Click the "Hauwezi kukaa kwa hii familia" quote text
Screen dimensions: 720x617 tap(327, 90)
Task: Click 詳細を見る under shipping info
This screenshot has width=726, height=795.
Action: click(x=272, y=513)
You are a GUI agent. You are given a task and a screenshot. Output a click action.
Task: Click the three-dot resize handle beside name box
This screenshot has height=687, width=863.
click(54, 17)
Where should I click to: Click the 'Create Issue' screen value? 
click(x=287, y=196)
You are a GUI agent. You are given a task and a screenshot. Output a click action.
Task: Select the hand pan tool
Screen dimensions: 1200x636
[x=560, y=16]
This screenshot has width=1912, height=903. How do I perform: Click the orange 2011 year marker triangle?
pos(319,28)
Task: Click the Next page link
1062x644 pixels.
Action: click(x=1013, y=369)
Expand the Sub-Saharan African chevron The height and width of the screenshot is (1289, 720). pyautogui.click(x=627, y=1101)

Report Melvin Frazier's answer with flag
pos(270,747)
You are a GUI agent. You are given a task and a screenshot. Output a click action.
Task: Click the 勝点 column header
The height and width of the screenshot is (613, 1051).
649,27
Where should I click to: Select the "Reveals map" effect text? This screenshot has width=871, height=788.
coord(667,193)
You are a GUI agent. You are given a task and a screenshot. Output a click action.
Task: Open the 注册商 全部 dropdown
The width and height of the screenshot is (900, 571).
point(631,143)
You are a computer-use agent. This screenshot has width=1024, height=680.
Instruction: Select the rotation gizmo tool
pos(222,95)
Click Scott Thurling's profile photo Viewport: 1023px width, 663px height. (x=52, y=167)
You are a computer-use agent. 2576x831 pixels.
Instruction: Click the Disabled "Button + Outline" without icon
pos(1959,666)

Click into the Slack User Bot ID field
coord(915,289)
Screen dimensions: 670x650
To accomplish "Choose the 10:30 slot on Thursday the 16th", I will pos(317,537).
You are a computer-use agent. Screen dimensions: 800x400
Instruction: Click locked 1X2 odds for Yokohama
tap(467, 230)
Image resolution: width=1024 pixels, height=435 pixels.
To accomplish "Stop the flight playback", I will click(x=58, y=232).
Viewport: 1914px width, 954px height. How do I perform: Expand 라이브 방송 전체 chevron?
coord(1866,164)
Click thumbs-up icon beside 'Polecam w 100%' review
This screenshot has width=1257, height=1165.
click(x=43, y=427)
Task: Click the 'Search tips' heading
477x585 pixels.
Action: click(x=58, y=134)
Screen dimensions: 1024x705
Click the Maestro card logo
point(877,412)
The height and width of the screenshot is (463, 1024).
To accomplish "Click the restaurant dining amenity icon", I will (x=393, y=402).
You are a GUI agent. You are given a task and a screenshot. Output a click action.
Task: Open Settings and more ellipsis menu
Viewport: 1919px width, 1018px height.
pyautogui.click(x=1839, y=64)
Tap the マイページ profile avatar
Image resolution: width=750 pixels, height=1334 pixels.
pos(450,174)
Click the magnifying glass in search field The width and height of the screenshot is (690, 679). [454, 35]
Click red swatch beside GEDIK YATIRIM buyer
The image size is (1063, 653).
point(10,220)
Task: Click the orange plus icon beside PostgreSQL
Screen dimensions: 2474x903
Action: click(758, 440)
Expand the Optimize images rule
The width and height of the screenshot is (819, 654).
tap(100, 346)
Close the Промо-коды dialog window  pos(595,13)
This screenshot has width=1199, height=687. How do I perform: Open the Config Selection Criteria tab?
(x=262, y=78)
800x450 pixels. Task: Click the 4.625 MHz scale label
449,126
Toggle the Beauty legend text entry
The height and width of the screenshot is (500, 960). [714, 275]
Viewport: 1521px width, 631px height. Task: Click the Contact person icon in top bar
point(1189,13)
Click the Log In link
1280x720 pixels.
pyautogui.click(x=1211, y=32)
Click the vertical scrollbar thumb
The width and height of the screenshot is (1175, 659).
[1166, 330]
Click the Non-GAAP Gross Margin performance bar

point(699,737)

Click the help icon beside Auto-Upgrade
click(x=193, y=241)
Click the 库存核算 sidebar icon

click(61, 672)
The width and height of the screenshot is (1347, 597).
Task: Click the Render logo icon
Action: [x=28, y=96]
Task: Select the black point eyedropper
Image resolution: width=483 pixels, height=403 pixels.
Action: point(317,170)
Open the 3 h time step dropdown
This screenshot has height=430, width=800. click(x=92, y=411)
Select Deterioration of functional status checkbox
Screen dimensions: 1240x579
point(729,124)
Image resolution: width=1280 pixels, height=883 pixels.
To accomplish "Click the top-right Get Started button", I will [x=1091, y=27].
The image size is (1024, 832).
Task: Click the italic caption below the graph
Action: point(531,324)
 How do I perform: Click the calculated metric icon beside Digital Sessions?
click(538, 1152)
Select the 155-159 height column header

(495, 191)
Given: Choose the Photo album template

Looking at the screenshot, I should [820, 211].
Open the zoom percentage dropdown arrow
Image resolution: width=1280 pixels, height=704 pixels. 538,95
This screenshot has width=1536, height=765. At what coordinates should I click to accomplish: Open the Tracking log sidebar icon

> **What this task involves**
All of the records above are to be repeated exactly.

> **Written solution**
Click the "Hauwezi kukaa kwa hii familia" quote text
Screen dimensions: 720x617 tap(327, 90)
Task: Click 詳細を見る under shipping info
This screenshot has width=726, height=795.
Action: click(x=272, y=513)
You are a GUI agent. You are given a task and a screenshot. Output a click action.
Task: Click the three-dot resize handle beside name box
This screenshot has height=687, width=863.
click(54, 17)
Where should I click to: Click the 'Create Issue' screen value? 
click(x=287, y=196)
You are a GUI agent. You are given a task and a screenshot. Output a click action.
Task: Select the hand pan tool
Screen dimensions: 1200x636
[x=560, y=16]
This screenshot has width=1912, height=903. How do I perform: Click the orange 2011 year marker triangle?
pos(319,28)
Task: Click the Next page link
1062x644 pixels.
Action: click(x=1013, y=369)
Expand the Sub-Saharan African chevron The height and width of the screenshot is (1289, 720). pyautogui.click(x=627, y=1101)

Report Melvin Frazier's answer with flag
pos(270,747)
You are a GUI agent. You are given a task and a screenshot. Output a click action.
Task: Click the 勝点 column header
The height and width of the screenshot is (613, 1051).
649,27
Where should I click to: Select the "Reveals map" effect text? This screenshot has width=871, height=788.
coord(667,193)
You are a GUI agent. You are given a task and a screenshot. Output a click action.
Task: Open the 注册商 全部 dropdown
The width and height of the screenshot is (900, 571).
point(631,143)
You are a computer-use agent. This screenshot has width=1024, height=680.
Instruction: Select the rotation gizmo tool
pos(222,95)
Click Scott Thurling's profile photo Viewport: 1023px width, 663px height. (x=52, y=167)
You are a computer-use agent. 2576x831 pixels.
Instruction: Click the Disabled "Button + Outline" without icon
pos(1959,666)

Click into the Slack User Bot ID field
coord(915,289)
Screen dimensions: 670x650
To accomplish "Choose the 10:30 slot on Thursday the 16th", I will pos(317,537).
You are a computer-use agent. Screen dimensions: 800x400
Instruction: Click locked 1X2 odds for Yokohama
tap(467, 230)
Image resolution: width=1024 pixels, height=435 pixels.
To accomplish "Stop the flight playback", I will click(x=58, y=232).
Viewport: 1914px width, 954px height. How do I perform: Expand 라이브 방송 전체 chevron?
coord(1866,164)
Click thumbs-up icon beside 'Polecam w 100%' review
This screenshot has width=1257, height=1165.
click(x=43, y=427)
Task: Click the 'Search tips' heading
477x585 pixels.
Action: click(x=58, y=134)
Screen dimensions: 1024x705
Click the Maestro card logo
point(877,412)
The height and width of the screenshot is (463, 1024).
To accomplish "Click the restaurant dining amenity icon", I will (x=393, y=402).
You are a GUI agent. You are given a task and a screenshot. Output a click action.
Task: Open Settings and more ellipsis menu
Viewport: 1919px width, 1018px height.
pyautogui.click(x=1839, y=64)
Tap the マイページ profile avatar
Image resolution: width=750 pixels, height=1334 pixels.
pos(450,174)
Click the magnifying glass in search field The width and height of the screenshot is (690, 679). [454, 35]
Click red swatch beside GEDIK YATIRIM buyer
The image size is (1063, 653).
point(10,220)
Task: Click the orange plus icon beside PostgreSQL
Screen dimensions: 2474x903
Action: click(758, 440)
Expand the Optimize images rule
The width and height of the screenshot is (819, 654).
tap(100, 346)
Close the Промо-коды dialog window  pos(595,13)
This screenshot has width=1199, height=687. How do I perform: Open the Config Selection Criteria tab?
(x=262, y=78)
800x450 pixels. Task: Click the 4.625 MHz scale label
449,126
Toggle the Beauty legend text entry
The height and width of the screenshot is (500, 960). [714, 275]
Viewport: 1521px width, 631px height. Task: Click the Contact person icon in top bar
point(1189,13)
Click the Log In link
1280x720 pixels.
pyautogui.click(x=1211, y=32)
Click the vertical scrollbar thumb
The width and height of the screenshot is (1175, 659).
[1166, 330]
Click the Non-GAAP Gross Margin performance bar

point(699,737)

Click the help icon beside Auto-Upgrade
click(x=193, y=241)
Click the 库存核算 sidebar icon

click(61, 672)
The width and height of the screenshot is (1347, 597).
Task: Click the Render logo icon
Action: [x=28, y=96]
Task: Select the black point eyedropper
Image resolution: width=483 pixels, height=403 pixels.
Action: point(317,170)
Open the 3 h time step dropdown
This screenshot has height=430, width=800. click(x=92, y=411)
Select Deterioration of functional status checkbox
Screen dimensions: 1240x579
point(729,124)
Image resolution: width=1280 pixels, height=883 pixels.
To accomplish "Click the top-right Get Started button", I will [x=1091, y=27].
The image size is (1024, 832).
Task: Click the italic caption below the graph
Action: point(531,324)
 How do I perform: Click the calculated metric icon beside Digital Sessions?
click(538, 1152)
Select the 155-159 height column header

(495, 191)
Given: Choose the Photo album template

Looking at the screenshot, I should [820, 211].
Open the zoom percentage dropdown arrow
Image resolution: width=1280 pixels, height=704 pixels. 538,95
This screenshot has width=1536, height=765. At what coordinates should I click to accomplish: Open the Tracking log sidebar icon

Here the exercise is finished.